Begin with the line containing "Image resolution: width=1568" and copy every line after it to the end of the entries, exactly, leaving out the lines before it.

----

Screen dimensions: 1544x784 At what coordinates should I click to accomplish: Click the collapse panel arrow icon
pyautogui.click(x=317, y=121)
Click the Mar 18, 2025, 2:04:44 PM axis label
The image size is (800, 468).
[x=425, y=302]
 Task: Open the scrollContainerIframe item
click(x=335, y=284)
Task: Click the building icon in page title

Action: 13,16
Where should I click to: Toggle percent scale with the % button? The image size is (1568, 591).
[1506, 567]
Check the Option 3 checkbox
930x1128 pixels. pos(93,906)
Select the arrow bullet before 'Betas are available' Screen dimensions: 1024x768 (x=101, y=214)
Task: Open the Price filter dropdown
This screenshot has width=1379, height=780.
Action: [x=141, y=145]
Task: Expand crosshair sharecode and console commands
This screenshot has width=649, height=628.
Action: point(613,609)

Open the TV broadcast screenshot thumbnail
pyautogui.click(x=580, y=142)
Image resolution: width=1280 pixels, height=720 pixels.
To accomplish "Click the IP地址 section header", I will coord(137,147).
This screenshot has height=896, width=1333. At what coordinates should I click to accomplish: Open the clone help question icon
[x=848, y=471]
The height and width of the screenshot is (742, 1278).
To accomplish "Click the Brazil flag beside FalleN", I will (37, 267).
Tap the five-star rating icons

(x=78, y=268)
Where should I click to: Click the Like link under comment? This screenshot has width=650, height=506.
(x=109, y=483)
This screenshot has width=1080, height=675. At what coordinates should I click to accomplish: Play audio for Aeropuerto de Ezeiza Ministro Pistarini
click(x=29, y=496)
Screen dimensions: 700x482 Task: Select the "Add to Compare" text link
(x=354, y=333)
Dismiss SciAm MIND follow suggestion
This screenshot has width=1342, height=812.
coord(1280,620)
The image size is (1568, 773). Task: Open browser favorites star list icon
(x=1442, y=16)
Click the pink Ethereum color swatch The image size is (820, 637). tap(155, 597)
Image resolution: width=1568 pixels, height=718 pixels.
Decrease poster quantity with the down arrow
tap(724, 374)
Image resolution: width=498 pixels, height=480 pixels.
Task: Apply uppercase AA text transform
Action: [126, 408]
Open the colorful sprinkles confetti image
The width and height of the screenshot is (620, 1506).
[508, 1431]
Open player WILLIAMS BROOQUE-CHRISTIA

----

## Output below
Image resolution: width=1568 pixels, height=718 pixels.
Decrease poster quantity with the down arrow
tap(724, 374)
Image resolution: width=498 pixels, height=480 pixels.
Task: Apply uppercase AA text transform
Action: [126, 408]
Open the colorful sprinkles confetti image
The width and height of the screenshot is (620, 1506).
[508, 1431]
Open player WILLIAMS BROOQUE-CHRISTIA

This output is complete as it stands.